In the footsteps of Schindler’s List

Means of transport

In the 1990s, Kraków became the set of Schindler’s List, winner of eight Academy Awards and one of Steven Spielberg’s most famous films. Its plot takes place in locations that are nearly entirely authentic. The crew managed to portray both historical truth and the atmosphere of the time, to a large degree thanks to the survival of the original architecture: the former Deutsche Emailwarenfabrik in Zabłocie, the premises of the former ghetto in Podgórze district, and the authentic spaces of Jewish Kazimierz. A faithful replica of the concentration camp in Płaszów was built for the film in the nearby stone quarry, and the mockup of the villa of the camp’s commander Amon Göth was also set in the original location. The TV Studio in the Łęg district lent its sound stage for building the sets. All the sets built for the production were designed by Polish art directors: Allan Starski and Ewa Braun, whose effort for that production won an Oscar. Another Academy Award, for cinematography, went into the hands of Janusz Kamiński.

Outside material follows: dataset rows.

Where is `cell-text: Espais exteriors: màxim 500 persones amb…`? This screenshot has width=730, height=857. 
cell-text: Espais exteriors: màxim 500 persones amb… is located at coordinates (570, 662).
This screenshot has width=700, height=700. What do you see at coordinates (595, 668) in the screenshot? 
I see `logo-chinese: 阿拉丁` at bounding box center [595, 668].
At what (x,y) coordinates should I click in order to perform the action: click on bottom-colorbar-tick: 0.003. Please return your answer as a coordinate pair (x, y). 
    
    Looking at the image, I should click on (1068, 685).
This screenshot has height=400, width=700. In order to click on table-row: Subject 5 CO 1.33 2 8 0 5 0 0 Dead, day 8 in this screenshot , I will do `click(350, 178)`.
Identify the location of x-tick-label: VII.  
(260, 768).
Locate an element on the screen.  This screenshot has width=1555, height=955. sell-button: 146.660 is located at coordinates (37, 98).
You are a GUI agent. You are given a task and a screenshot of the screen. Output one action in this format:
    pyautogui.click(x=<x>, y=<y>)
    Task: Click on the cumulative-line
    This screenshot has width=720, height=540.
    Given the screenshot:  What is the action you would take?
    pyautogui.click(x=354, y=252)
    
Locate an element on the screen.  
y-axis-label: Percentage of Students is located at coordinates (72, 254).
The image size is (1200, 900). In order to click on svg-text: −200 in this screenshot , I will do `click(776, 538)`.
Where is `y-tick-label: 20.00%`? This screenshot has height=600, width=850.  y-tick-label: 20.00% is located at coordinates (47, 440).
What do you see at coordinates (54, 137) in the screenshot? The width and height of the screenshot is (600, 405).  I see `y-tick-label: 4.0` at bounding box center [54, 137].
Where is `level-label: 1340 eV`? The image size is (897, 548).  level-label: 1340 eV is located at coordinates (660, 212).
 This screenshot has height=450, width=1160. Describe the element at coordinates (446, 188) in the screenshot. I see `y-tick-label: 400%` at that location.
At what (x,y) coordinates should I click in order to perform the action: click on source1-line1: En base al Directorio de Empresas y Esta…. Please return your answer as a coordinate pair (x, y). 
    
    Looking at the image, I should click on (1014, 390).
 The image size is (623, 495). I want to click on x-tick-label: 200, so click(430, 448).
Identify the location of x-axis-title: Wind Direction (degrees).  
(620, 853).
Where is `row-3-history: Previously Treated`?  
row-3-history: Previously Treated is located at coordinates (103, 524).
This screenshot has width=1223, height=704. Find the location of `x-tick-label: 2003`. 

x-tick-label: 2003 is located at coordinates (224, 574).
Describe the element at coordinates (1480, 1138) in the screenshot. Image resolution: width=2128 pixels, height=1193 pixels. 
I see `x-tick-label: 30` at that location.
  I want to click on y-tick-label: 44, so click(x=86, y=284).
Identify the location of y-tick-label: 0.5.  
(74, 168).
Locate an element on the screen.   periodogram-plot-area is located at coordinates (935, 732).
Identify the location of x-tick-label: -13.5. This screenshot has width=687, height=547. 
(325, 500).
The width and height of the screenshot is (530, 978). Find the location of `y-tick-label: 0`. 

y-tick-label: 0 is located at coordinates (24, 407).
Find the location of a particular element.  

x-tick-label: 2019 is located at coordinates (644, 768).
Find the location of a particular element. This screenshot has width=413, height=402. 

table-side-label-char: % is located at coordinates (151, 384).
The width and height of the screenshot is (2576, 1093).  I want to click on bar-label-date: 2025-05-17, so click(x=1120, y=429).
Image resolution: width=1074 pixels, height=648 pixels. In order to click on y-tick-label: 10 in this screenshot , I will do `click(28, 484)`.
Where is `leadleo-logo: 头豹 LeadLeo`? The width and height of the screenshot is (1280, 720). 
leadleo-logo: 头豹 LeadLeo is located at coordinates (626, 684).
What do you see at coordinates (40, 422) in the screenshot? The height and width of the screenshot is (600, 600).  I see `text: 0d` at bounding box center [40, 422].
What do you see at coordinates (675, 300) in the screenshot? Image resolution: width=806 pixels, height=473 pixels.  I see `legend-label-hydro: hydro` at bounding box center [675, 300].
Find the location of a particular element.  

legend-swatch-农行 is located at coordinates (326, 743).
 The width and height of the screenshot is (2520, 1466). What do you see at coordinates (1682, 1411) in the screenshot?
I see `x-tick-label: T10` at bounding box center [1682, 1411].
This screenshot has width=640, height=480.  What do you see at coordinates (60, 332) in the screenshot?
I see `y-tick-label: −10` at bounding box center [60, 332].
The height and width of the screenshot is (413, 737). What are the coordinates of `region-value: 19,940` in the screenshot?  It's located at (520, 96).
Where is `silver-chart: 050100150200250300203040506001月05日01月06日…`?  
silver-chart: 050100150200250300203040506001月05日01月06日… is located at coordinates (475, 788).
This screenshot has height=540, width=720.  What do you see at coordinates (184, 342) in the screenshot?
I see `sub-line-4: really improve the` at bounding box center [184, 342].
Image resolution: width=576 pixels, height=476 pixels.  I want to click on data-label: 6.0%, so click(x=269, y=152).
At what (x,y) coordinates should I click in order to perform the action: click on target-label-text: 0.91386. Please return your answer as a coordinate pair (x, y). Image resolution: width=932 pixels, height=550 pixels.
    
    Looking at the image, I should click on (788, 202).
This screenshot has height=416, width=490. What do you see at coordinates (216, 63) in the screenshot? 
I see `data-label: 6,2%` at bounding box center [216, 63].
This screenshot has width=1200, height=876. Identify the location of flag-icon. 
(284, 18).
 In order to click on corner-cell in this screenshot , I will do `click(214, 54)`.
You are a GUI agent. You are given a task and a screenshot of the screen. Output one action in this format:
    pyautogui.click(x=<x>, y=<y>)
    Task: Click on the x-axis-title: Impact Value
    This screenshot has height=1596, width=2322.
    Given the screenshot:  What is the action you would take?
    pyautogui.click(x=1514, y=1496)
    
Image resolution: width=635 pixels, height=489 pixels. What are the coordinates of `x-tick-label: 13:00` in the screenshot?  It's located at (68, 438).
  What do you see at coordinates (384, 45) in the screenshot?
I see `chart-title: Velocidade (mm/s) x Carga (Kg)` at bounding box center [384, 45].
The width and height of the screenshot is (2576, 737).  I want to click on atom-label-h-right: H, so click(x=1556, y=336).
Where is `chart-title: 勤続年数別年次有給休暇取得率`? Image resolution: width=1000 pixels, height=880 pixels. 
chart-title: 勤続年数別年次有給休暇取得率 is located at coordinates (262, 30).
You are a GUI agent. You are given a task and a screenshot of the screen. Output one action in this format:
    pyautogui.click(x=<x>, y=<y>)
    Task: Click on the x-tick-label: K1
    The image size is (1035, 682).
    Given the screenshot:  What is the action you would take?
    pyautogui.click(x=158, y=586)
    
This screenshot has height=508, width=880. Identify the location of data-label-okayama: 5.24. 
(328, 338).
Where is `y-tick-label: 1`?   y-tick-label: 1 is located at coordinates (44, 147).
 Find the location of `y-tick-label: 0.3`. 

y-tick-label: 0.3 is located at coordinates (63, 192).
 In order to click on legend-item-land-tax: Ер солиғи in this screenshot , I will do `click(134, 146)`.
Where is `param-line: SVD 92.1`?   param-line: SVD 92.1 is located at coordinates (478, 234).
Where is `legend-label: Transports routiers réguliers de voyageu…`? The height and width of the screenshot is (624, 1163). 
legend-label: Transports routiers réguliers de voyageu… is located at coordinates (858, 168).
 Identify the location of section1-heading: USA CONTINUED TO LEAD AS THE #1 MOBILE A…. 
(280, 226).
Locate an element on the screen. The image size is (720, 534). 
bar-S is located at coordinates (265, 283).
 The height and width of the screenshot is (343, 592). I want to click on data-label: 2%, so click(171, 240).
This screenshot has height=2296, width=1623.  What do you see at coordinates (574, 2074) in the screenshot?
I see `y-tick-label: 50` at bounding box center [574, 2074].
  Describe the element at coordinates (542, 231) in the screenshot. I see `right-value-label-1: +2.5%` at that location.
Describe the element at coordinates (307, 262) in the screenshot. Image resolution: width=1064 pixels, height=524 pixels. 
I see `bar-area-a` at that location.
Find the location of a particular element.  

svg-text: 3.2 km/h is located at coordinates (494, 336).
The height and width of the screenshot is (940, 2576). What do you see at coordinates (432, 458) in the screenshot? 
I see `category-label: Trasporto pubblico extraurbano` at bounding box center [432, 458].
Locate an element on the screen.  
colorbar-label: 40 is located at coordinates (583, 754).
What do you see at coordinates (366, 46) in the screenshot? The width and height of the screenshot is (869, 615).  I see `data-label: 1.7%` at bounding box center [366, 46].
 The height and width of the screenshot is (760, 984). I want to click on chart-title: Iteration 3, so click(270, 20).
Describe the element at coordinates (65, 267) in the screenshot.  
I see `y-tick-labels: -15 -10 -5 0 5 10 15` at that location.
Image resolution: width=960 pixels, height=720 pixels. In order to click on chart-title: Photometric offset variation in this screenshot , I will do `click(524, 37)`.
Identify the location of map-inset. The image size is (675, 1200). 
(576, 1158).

You are invited for a walk looking at the traces of Schindler’s List. It is an American war drama produced in 1993 and portraying authentic events and the story of Oscar Schindler: a German industrialist who saved over 1000 Jews during the Second World War. The visit starts in Kraków’s Kazimierz district, and more precisely in ul. Szeroka, which in Spielberg’s film “represented” plac Zgody in the ghetto. The filmmakers set up the wall and the gate of the ghetto at its narrow Southern end. We see Szeroka Street again as the place where the inhabitants of the ghetto are registered and later gathered during the deportation to the camp in Płaszów, it’s also here that they warm up together by the fire, and from here march out to work. Later cross the courtyard of the house at ul. Józefa 12, generally considered “the most beautiful in all Kazimierz”. Take the Father Bernatek Footbridge to move from Kazimierz to Podgórze, and plunge into the little streets on Lasoty Hill behind its Market Square. From there move to the foot of the Krakus Mound to take a close look at the Liban Stone Quarry. From there, turn to the Square of the Heroes of the Ghetto (former plac Zgody). The route ends at Oskar Schindler’s Enamel Factory.